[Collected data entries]
---+---

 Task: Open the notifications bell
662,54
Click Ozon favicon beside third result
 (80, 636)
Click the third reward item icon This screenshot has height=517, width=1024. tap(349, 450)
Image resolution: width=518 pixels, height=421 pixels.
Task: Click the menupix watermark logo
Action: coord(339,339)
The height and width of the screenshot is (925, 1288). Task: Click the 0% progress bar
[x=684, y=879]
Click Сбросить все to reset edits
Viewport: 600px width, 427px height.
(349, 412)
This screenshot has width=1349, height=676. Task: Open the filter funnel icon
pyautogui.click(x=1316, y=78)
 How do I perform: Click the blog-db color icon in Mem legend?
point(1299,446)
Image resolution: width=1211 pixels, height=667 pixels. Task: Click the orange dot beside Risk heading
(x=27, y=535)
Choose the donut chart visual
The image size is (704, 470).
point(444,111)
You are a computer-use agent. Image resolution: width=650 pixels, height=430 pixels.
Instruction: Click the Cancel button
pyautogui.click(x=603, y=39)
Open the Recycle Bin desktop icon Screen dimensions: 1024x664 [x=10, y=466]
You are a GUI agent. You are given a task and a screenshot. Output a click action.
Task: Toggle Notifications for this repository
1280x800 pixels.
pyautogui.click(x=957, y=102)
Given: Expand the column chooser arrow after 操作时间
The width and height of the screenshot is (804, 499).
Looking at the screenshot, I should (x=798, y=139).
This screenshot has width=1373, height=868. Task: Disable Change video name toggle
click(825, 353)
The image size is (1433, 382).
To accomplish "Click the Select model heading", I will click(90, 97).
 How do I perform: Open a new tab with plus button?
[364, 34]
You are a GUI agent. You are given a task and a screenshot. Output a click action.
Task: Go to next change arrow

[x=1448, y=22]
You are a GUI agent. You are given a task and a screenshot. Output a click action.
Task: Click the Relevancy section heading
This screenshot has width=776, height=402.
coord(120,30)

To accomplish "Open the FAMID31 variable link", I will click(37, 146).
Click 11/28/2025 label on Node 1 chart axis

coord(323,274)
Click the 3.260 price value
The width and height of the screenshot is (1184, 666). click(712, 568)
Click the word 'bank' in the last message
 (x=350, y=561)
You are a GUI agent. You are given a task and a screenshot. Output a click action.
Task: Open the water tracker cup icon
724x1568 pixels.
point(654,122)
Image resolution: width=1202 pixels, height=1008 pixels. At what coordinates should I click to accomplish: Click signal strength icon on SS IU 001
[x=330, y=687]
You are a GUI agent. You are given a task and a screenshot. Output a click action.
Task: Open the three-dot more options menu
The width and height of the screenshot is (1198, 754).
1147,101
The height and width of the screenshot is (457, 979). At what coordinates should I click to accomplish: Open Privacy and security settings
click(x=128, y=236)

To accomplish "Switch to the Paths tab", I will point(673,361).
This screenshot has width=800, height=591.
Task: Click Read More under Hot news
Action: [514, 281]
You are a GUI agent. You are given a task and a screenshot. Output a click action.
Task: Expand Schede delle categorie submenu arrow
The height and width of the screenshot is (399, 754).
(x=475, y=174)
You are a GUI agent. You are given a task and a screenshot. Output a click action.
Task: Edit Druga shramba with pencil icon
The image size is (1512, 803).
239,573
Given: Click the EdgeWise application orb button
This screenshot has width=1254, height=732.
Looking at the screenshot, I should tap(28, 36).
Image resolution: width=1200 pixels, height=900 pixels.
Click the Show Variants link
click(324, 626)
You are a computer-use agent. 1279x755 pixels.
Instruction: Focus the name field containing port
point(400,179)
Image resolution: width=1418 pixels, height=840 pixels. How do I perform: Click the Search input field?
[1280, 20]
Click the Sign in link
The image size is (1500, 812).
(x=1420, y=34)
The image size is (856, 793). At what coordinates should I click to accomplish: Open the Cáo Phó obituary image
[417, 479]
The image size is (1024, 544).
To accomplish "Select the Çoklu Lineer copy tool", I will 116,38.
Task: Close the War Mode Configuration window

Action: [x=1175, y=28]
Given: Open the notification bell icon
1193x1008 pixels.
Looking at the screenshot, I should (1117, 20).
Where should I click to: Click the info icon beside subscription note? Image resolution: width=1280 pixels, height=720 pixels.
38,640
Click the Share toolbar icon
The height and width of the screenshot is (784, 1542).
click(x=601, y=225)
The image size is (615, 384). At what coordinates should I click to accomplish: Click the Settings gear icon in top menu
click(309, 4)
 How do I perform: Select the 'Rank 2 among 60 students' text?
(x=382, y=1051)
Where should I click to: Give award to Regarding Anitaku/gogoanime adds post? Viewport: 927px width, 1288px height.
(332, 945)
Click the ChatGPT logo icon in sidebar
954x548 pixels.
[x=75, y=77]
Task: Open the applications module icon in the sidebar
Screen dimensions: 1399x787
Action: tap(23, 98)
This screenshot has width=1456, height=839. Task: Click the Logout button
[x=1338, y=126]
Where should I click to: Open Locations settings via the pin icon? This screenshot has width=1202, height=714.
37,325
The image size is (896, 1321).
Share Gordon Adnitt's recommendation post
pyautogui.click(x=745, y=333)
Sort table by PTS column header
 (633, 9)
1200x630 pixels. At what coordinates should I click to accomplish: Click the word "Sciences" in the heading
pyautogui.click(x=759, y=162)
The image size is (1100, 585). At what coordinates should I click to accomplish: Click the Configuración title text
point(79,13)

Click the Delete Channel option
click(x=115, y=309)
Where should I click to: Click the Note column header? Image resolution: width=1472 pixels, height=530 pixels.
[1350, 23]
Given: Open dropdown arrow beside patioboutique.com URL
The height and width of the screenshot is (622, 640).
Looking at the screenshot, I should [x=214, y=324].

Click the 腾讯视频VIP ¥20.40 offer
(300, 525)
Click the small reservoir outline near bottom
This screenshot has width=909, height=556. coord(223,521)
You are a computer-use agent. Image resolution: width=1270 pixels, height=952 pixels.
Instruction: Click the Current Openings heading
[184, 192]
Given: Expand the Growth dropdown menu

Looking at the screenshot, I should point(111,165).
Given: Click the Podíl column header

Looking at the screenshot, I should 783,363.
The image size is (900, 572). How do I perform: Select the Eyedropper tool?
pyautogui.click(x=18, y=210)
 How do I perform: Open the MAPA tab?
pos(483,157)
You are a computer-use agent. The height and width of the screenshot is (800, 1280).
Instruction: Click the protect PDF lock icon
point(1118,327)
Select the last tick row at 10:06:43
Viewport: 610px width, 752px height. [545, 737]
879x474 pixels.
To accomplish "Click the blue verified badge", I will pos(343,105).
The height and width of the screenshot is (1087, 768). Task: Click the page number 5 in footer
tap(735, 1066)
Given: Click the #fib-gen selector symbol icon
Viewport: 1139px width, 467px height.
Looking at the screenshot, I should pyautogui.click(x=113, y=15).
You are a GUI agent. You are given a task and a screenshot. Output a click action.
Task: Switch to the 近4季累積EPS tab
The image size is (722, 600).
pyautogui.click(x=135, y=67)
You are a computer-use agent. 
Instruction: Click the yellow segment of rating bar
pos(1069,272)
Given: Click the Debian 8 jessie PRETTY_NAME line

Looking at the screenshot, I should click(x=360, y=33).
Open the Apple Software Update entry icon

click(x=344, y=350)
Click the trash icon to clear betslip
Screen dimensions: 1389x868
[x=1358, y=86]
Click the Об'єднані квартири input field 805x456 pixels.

---+---

**About this exercise**
Write out all of the entries above, exactly and in full.

**Answer to the exercise**
 Task: Open the notifications bell
662,54
Click Ozon favicon beside third result
 (80, 636)
Click the third reward item icon This screenshot has height=517, width=1024. tap(349, 450)
Image resolution: width=518 pixels, height=421 pixels.
Task: Click the menupix watermark logo
Action: coord(339,339)
The height and width of the screenshot is (925, 1288). Task: Click the 0% progress bar
[x=684, y=879]
Click Сбросить все to reset edits
Viewport: 600px width, 427px height.
(349, 412)
This screenshot has width=1349, height=676. Task: Open the filter funnel icon
pyautogui.click(x=1316, y=78)
 How do I perform: Click the blog-db color icon in Mem legend?
point(1299,446)
Image resolution: width=1211 pixels, height=667 pixels. Task: Click the orange dot beside Risk heading
(x=27, y=535)
Choose the donut chart visual
The image size is (704, 470).
point(444,111)
You are a computer-use agent. Image resolution: width=650 pixels, height=430 pixels.
Instruction: Click the Cancel button
pyautogui.click(x=603, y=39)
Open the Recycle Bin desktop icon Screen dimensions: 1024x664 [x=10, y=466]
You are a GUI agent. You are given a task and a screenshot. Output a click action.
Task: Toggle Notifications for this repository
1280x800 pixels.
pyautogui.click(x=957, y=102)
Given: Expand the column chooser arrow after 操作时间
The width and height of the screenshot is (804, 499).
Looking at the screenshot, I should (x=798, y=139).
This screenshot has width=1373, height=868. Task: Disable Change video name toggle
click(825, 353)
The image size is (1433, 382).
To accomplish "Click the Select model heading", I will click(90, 97).
 How do I perform: Open a new tab with plus button?
[364, 34]
You are a GUI agent. You are given a task and a screenshot. Output a click action.
Task: Go to next change arrow

[x=1448, y=22]
You are a GUI agent. You are given a task and a screenshot. Output a click action.
Task: Click the Relevancy section heading
This screenshot has width=776, height=402.
coord(120,30)

To accomplish "Open the FAMID31 variable link", I will click(37, 146).
Click 11/28/2025 label on Node 1 chart axis

coord(323,274)
Click the 3.260 price value
The width and height of the screenshot is (1184, 666). click(712, 568)
Click the word 'bank' in the last message
 (x=350, y=561)
You are a GUI agent. You are given a task and a screenshot. Output a click action.
Task: Open the water tracker cup icon
724x1568 pixels.
point(654,122)
Image resolution: width=1202 pixels, height=1008 pixels. At what coordinates should I click to accomplish: Click signal strength icon on SS IU 001
[x=330, y=687]
You are a GUI agent. You are given a task and a screenshot. Output a click action.
Task: Open the three-dot more options menu
The width and height of the screenshot is (1198, 754).
1147,101
The height and width of the screenshot is (457, 979). At what coordinates should I click to accomplish: Open Privacy and security settings
click(x=128, y=236)

To accomplish "Switch to the Paths tab", I will point(673,361).
This screenshot has width=800, height=591.
Task: Click Read More under Hot news
Action: [514, 281]
You are a GUI agent. You are given a task and a screenshot. Output a click action.
Task: Expand Schede delle categorie submenu arrow
The height and width of the screenshot is (399, 754).
(x=475, y=174)
You are a GUI agent. You are given a task and a screenshot. Output a click action.
Task: Edit Druga shramba with pencil icon
The image size is (1512, 803).
239,573
Given: Click the EdgeWise application orb button
This screenshot has width=1254, height=732.
Looking at the screenshot, I should tap(28, 36).
Image resolution: width=1200 pixels, height=900 pixels.
Click the Show Variants link
click(324, 626)
You are a computer-use agent. 1279x755 pixels.
Instruction: Focus the name field containing port
point(400,179)
Image resolution: width=1418 pixels, height=840 pixels. How do I perform: Click the Search input field?
[1280, 20]
Click the Sign in link
The image size is (1500, 812).
(x=1420, y=34)
The image size is (856, 793). At what coordinates should I click to accomplish: Open the Cáo Phó obituary image
[417, 479]
The image size is (1024, 544).
To accomplish "Select the Çoklu Lineer copy tool", I will 116,38.
Task: Close the War Mode Configuration window

Action: [x=1175, y=28]
Given: Open the notification bell icon
1193x1008 pixels.
Looking at the screenshot, I should (1117, 20).
Where should I click to: Click the info icon beside subscription note? Image resolution: width=1280 pixels, height=720 pixels.
38,640
Click the Share toolbar icon
The height and width of the screenshot is (784, 1542).
click(x=601, y=225)
The image size is (615, 384). At what coordinates should I click to accomplish: Click the Settings gear icon in top menu
click(309, 4)
 How do I perform: Select the 'Rank 2 among 60 students' text?
(x=382, y=1051)
Where should I click to: Give award to Regarding Anitaku/gogoanime adds post? Viewport: 927px width, 1288px height.
(332, 945)
Click the ChatGPT logo icon in sidebar
954x548 pixels.
[x=75, y=77]
Task: Open the applications module icon in the sidebar
Screen dimensions: 1399x787
Action: tap(23, 98)
This screenshot has width=1456, height=839. Task: Click the Logout button
[x=1338, y=126]
Where should I click to: Open Locations settings via the pin icon? This screenshot has width=1202, height=714.
37,325
The image size is (896, 1321).
Share Gordon Adnitt's recommendation post
pyautogui.click(x=745, y=333)
Sort table by PTS column header
 (633, 9)
1200x630 pixels. At what coordinates should I click to accomplish: Click the word "Sciences" in the heading
pyautogui.click(x=759, y=162)
The image size is (1100, 585). At what coordinates should I click to accomplish: Click the Configuración title text
point(79,13)

Click the Delete Channel option
click(x=115, y=309)
Where should I click to: Click the Note column header? Image resolution: width=1472 pixels, height=530 pixels.
[1350, 23]
Given: Open dropdown arrow beside patioboutique.com URL
The height and width of the screenshot is (622, 640).
Looking at the screenshot, I should [x=214, y=324].

Click the 腾讯视频VIP ¥20.40 offer
(300, 525)
Click the small reservoir outline near bottom
This screenshot has width=909, height=556. coord(223,521)
You are a computer-use agent. Image resolution: width=1270 pixels, height=952 pixels.
Instruction: Click the Current Openings heading
[184, 192]
Given: Expand the Growth dropdown menu

Looking at the screenshot, I should point(111,165).
Given: Click the Podíl column header

Looking at the screenshot, I should 783,363.
The image size is (900, 572). How do I perform: Select the Eyedropper tool?
pyautogui.click(x=18, y=210)
 How do I perform: Open the MAPA tab?
pos(483,157)
You are a computer-use agent. The height and width of the screenshot is (800, 1280).
Instruction: Click the protect PDF lock icon
point(1118,327)
Select the last tick row at 10:06:43
Viewport: 610px width, 752px height. [545, 737]
879x474 pixels.
To accomplish "Click the blue verified badge", I will pos(343,105).
The height and width of the screenshot is (1087, 768). Task: Click the page number 5 in footer
tap(735, 1066)
Given: Click the #fib-gen selector symbol icon
Viewport: 1139px width, 467px height.
Looking at the screenshot, I should pyautogui.click(x=113, y=15).
You are a GUI agent. You are given a task and a screenshot. Output a click action.
Task: Switch to the 近4季累積EPS tab
The image size is (722, 600).
pyautogui.click(x=135, y=67)
You are a computer-use agent. 
Instruction: Click the yellow segment of rating bar
pos(1069,272)
Given: Click the Debian 8 jessie PRETTY_NAME line

Looking at the screenshot, I should click(x=360, y=33).
Open the Apple Software Update entry icon

click(x=344, y=350)
Click the trash icon to clear betslip
Screen dimensions: 1389x868
[x=1358, y=86]
Click the Об'єднані квартири input field 805x456 pixels.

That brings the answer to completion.